[Collected data]
************

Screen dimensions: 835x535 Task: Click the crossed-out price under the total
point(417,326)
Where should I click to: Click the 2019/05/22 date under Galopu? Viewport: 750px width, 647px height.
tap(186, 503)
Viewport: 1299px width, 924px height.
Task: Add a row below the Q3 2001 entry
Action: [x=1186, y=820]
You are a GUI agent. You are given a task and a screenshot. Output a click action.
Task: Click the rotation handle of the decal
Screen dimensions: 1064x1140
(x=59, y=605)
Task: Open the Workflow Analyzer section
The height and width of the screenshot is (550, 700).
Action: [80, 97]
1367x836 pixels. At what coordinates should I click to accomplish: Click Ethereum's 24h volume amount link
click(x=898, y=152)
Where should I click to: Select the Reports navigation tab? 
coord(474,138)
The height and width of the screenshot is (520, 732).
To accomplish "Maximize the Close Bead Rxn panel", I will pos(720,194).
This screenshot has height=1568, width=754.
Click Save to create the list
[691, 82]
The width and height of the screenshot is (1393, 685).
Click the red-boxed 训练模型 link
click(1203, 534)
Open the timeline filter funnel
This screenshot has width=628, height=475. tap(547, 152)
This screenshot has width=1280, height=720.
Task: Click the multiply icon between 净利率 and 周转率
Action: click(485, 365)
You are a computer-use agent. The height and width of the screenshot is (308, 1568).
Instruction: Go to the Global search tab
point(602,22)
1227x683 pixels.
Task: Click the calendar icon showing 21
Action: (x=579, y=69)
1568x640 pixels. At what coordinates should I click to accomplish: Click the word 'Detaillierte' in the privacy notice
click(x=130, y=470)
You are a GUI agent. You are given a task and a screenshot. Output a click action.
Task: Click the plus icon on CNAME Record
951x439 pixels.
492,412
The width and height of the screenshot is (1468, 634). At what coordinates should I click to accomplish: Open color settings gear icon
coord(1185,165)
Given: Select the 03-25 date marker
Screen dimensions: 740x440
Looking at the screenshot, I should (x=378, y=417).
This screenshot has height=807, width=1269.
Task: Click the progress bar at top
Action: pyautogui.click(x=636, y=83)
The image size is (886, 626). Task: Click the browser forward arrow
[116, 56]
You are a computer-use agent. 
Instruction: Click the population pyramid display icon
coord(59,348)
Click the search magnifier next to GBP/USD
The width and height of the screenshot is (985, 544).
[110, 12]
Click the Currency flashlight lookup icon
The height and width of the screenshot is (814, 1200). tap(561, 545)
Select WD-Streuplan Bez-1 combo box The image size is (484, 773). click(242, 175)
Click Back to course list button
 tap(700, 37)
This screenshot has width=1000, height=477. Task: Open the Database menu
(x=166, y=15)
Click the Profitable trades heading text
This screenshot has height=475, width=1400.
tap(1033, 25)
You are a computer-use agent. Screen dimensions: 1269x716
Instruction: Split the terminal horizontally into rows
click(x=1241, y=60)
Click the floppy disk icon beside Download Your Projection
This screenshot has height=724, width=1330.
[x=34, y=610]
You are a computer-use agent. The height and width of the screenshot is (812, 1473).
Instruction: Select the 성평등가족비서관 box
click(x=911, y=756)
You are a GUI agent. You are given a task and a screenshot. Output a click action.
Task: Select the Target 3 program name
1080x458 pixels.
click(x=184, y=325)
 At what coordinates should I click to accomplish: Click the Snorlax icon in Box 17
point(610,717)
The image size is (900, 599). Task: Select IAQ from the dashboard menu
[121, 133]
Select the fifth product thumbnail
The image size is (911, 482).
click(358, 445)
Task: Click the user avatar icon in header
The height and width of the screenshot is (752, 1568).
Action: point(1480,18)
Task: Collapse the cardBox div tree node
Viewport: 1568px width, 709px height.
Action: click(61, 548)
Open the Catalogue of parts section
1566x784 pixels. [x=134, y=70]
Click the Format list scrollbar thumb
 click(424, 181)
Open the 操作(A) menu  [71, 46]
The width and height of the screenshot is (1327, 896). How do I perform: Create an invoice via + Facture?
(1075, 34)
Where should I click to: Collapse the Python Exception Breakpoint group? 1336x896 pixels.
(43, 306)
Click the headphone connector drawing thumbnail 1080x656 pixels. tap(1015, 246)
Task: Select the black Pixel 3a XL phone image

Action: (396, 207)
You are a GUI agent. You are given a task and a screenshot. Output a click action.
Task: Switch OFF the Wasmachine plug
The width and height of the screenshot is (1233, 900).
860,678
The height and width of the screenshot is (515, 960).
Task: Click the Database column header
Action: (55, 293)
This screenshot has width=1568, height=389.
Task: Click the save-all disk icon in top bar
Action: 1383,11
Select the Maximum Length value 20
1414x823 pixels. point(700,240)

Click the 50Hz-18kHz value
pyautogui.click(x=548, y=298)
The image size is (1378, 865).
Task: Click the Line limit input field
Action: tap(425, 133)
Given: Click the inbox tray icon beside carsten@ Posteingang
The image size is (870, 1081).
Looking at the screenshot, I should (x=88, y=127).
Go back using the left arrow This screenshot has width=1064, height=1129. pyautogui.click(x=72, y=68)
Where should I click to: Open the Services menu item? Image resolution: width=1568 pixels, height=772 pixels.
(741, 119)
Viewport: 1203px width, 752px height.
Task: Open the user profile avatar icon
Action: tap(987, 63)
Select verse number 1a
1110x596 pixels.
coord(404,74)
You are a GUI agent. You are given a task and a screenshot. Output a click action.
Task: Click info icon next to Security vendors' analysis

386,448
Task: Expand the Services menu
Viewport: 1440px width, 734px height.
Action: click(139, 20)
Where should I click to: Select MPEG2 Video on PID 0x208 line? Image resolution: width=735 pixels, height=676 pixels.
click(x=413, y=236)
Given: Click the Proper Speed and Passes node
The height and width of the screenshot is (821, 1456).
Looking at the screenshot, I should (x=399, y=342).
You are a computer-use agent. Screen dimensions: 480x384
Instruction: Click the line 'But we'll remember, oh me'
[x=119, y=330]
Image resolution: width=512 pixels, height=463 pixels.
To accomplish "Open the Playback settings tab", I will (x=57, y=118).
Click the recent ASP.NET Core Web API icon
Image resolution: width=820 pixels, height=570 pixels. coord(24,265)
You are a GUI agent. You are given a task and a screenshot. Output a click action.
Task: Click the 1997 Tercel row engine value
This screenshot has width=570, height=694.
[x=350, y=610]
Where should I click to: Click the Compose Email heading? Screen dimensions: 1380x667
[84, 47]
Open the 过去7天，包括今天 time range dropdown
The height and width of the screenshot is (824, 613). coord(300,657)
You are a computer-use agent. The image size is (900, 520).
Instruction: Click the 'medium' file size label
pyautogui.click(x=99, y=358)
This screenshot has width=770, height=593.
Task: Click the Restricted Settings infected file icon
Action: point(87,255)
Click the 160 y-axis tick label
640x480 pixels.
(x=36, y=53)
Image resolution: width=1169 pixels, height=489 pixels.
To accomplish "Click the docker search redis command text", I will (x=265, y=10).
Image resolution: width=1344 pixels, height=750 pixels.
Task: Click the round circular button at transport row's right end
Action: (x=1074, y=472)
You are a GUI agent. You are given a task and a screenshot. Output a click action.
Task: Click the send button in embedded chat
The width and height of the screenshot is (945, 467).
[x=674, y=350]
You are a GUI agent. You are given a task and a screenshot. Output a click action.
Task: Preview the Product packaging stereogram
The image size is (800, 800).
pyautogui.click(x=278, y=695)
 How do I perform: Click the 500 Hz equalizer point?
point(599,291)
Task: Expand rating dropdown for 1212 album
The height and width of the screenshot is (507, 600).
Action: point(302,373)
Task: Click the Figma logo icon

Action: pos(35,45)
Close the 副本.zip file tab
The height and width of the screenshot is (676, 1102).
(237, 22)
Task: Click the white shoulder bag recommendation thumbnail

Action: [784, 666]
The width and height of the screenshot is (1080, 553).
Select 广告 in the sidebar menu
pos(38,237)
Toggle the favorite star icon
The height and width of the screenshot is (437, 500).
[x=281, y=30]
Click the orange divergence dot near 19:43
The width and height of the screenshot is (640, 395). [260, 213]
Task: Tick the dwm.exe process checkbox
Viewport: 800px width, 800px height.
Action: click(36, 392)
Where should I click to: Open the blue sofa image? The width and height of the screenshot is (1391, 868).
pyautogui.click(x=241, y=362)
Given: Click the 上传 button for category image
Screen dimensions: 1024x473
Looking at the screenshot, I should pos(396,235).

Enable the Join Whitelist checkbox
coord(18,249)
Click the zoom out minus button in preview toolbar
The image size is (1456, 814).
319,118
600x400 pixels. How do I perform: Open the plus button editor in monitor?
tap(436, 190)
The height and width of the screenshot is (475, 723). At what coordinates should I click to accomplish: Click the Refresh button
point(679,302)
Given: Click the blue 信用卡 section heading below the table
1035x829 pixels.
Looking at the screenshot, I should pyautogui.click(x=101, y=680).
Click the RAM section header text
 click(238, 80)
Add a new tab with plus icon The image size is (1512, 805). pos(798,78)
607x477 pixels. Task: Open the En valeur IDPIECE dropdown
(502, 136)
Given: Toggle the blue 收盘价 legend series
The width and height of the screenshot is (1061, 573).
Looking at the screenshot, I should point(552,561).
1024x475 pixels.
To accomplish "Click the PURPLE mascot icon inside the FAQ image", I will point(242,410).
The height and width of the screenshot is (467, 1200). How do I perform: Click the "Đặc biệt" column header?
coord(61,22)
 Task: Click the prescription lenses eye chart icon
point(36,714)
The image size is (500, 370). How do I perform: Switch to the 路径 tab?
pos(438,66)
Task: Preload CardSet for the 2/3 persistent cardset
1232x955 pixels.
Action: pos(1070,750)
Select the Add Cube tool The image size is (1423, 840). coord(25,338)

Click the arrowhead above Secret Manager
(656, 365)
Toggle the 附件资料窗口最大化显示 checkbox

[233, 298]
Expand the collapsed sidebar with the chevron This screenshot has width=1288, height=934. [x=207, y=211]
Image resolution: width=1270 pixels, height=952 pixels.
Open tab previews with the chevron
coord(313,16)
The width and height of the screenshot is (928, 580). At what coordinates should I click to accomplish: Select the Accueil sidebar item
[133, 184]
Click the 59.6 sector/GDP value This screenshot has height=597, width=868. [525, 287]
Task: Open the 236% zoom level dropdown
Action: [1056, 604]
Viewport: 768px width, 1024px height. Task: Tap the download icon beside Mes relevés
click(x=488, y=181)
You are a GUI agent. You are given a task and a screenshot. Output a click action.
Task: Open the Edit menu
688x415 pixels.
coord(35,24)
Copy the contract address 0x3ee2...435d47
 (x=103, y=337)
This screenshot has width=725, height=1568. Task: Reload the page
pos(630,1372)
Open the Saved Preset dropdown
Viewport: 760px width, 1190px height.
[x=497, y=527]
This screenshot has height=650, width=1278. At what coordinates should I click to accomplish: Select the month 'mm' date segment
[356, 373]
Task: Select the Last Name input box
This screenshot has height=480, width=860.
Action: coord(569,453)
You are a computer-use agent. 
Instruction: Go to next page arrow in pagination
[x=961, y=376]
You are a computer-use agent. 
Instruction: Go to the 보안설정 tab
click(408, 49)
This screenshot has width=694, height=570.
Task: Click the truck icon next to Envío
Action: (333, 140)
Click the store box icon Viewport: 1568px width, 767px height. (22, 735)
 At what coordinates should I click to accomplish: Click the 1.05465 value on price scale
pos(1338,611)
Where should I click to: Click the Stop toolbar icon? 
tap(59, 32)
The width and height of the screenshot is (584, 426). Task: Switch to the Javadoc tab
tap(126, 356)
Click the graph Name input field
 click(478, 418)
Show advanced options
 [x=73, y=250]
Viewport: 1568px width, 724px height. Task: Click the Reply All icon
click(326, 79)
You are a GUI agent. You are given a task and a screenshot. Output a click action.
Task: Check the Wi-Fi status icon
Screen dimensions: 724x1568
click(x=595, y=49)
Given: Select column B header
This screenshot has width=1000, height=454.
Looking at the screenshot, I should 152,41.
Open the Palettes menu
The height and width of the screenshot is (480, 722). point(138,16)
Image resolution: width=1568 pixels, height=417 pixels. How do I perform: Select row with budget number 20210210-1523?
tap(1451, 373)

************

● **TASK TO COMPLETE**
Set the lines down exactly, from the first line of the records to the line where "is (308, 1568)." appears, with both ends kept.

● **TASK RESULT**
Screen dimensions: 835x535 Task: Click the crossed-out price under the total
point(417,326)
Where should I click to: Click the 2019/05/22 date under Galopu? Viewport: 750px width, 647px height.
tap(186, 503)
Viewport: 1299px width, 924px height.
Task: Add a row below the Q3 2001 entry
Action: [x=1186, y=820]
You are a GUI agent. You are given a task and a screenshot. Output a click action.
Task: Click the rotation handle of the decal
Screen dimensions: 1064x1140
(x=59, y=605)
Task: Open the Workflow Analyzer section
The height and width of the screenshot is (550, 700).
Action: [80, 97]
1367x836 pixels. At what coordinates should I click to accomplish: Click Ethereum's 24h volume amount link
click(x=898, y=152)
Where should I click to: Select the Reports navigation tab? 
coord(474,138)
The height and width of the screenshot is (520, 732).
To accomplish "Maximize the Close Bead Rxn panel", I will pos(720,194).
This screenshot has height=1568, width=754.
Click Save to create the list
[691, 82]
The width and height of the screenshot is (1393, 685).
Click the red-boxed 训练模型 link
click(1203, 534)
Open the timeline filter funnel
This screenshot has width=628, height=475. tap(547, 152)
This screenshot has width=1280, height=720.
Task: Click the multiply icon between 净利率 and 周转率
Action: click(485, 365)
You are a computer-use agent. The height and width of the screenshot is (308, 1568).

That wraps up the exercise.